BY Kenneth V. Rosenberg
1991
Title | Birds of the Lower Colorado River Valley PDF eBook |
Author | Kenneth V. Rosenberg |
Publisher | University of Arizona Press |
Pages | 448 |
Release | 1991 |
Genre | Science |
ISBN | 9780816511747 |
Discusses the status, distribution, ecology, migration and vagrancy, food habits, and breeding biology of birds found in this area, and also suggests accessible areas for bird watching
BY Daniel Acosta
2018-10-16
Title | Iron River PDF eBook |
Author | Daniel Acosta |
Publisher | Cinco Puntos Press |
Pages | 159 |
Release | 2018-10-16 |
Genre | Young Adult Fiction |
ISBN | 1941026958 |
2019 Paterson Prize winner Skipping Stones Book Award Kirkus Reviews' Best YA Historical Fiction of 2018 A river runs through young Manny Maldonado Jr.’s life, heart and imagination.

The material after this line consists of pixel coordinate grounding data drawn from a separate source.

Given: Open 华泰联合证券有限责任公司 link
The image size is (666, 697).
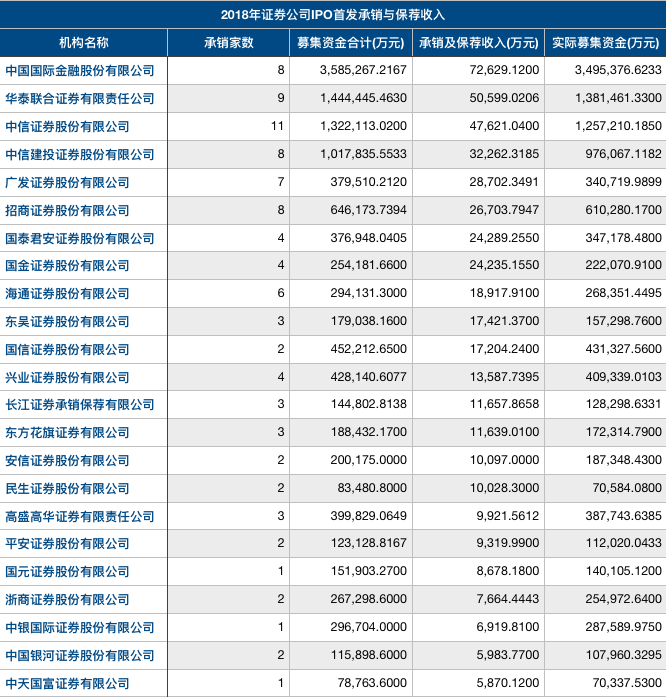Looking at the screenshot, I should 80,98.
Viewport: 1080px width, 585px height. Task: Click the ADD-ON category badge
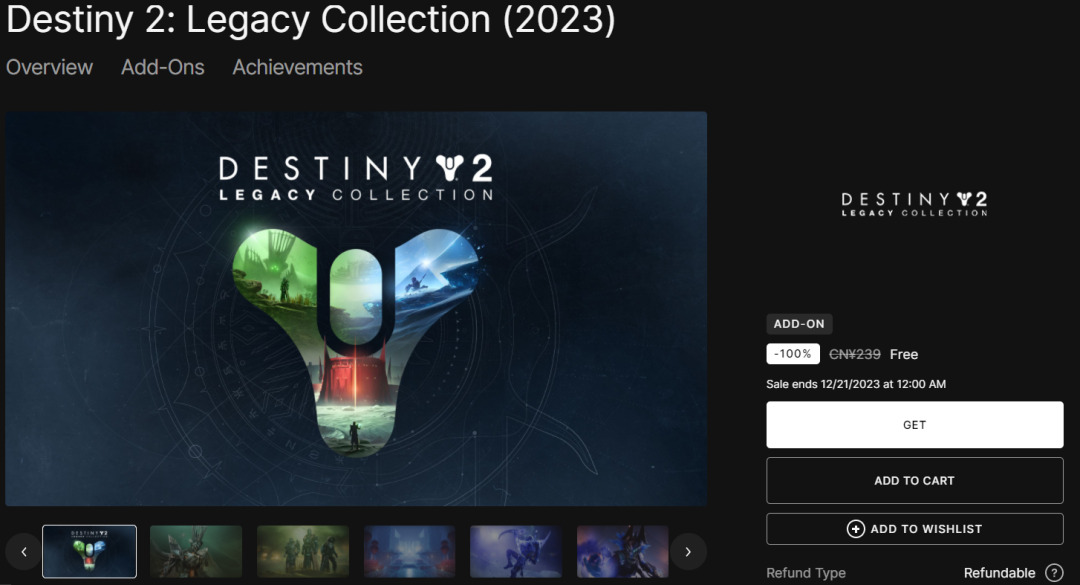click(x=799, y=324)

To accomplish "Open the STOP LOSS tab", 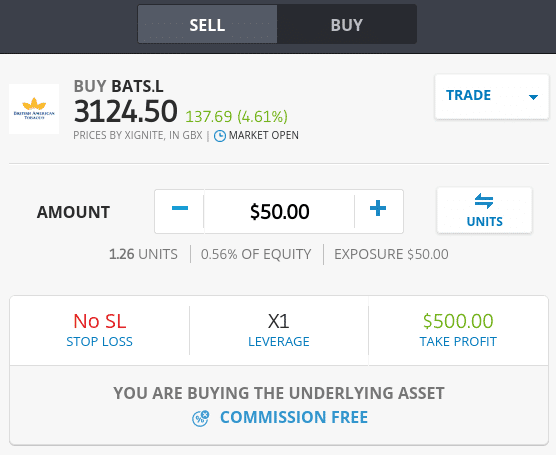I will point(99,330).
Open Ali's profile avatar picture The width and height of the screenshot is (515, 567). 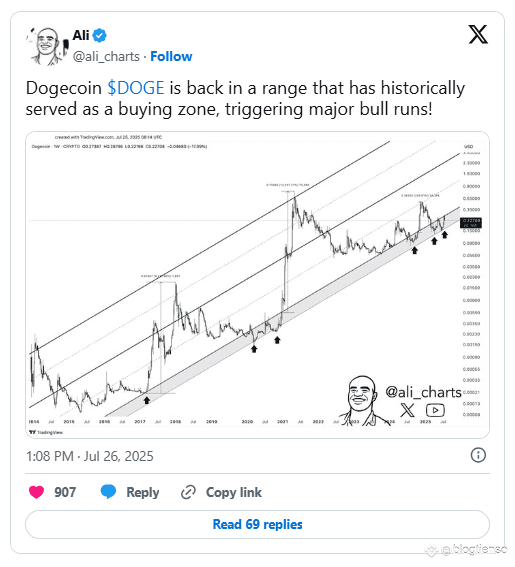[x=47, y=46]
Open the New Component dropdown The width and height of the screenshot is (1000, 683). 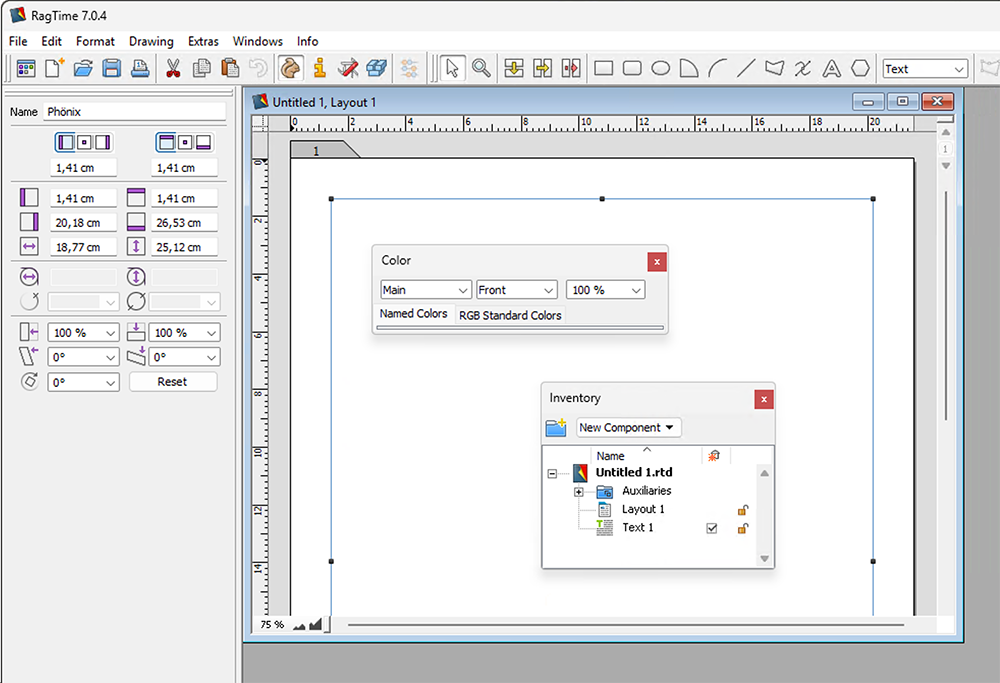(628, 428)
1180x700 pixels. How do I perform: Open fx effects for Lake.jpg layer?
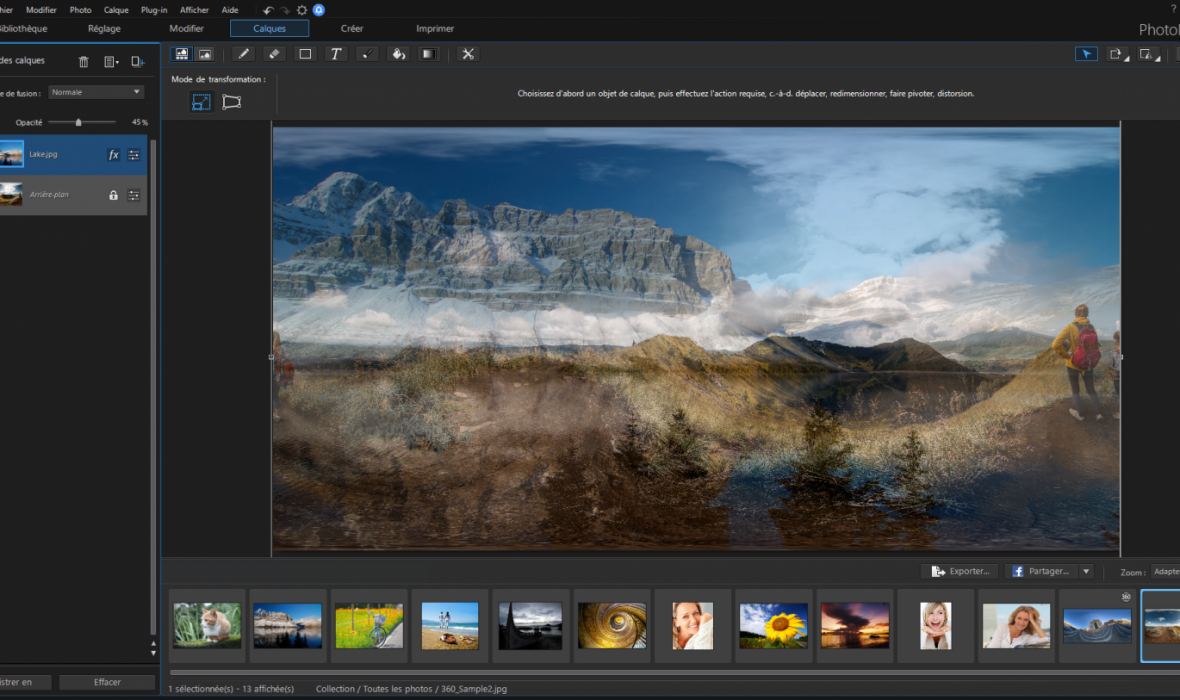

Sometimes at night it even shoots through his brain like a bullet. But this river isn’t water, it’s iron—the tracks and trains of the Southern Pacific railroad that pass along his tight-knit neighborhood in the San Gabriel valley just ten miles east of L.A. The iron river is everything to Man-on-Fire, Man for short to his friends, Little Man to his uncles and cousins. He watches it, he waits for it, he plays nears its tracks, he listens for the weight of its currents (strong currents flowing east pulling two hundred boxcars, light current going west with less than fifty cars), he whiles away long summer days throwing rocks and bricks at it with his friends Danny, Marco and Little. They line up cans and bottles in mock battles to try to throw it off track. But nothing derails the iron river, and nothing stops the stinking cop Turk from trying to pin a hobo’s murder on the four young boys.
BY Richard Jefferies
2008
Title | Holocene Hunter-Gatherers of the Lower Ohio River Valley PDF eBook |
Author | Richard Jefferies |
Publisher | University of Alabama Press |
Pages | 362 |
Release | 2008 |
Genre | Architecture |
ISBN | 0817355413 |
Holocene Hunter-Gatherers of the Lower Ohio River Valley addresses the approximately 7,000 years of the prehistory of eastern North America, termed the Archaic Period by archaeologists.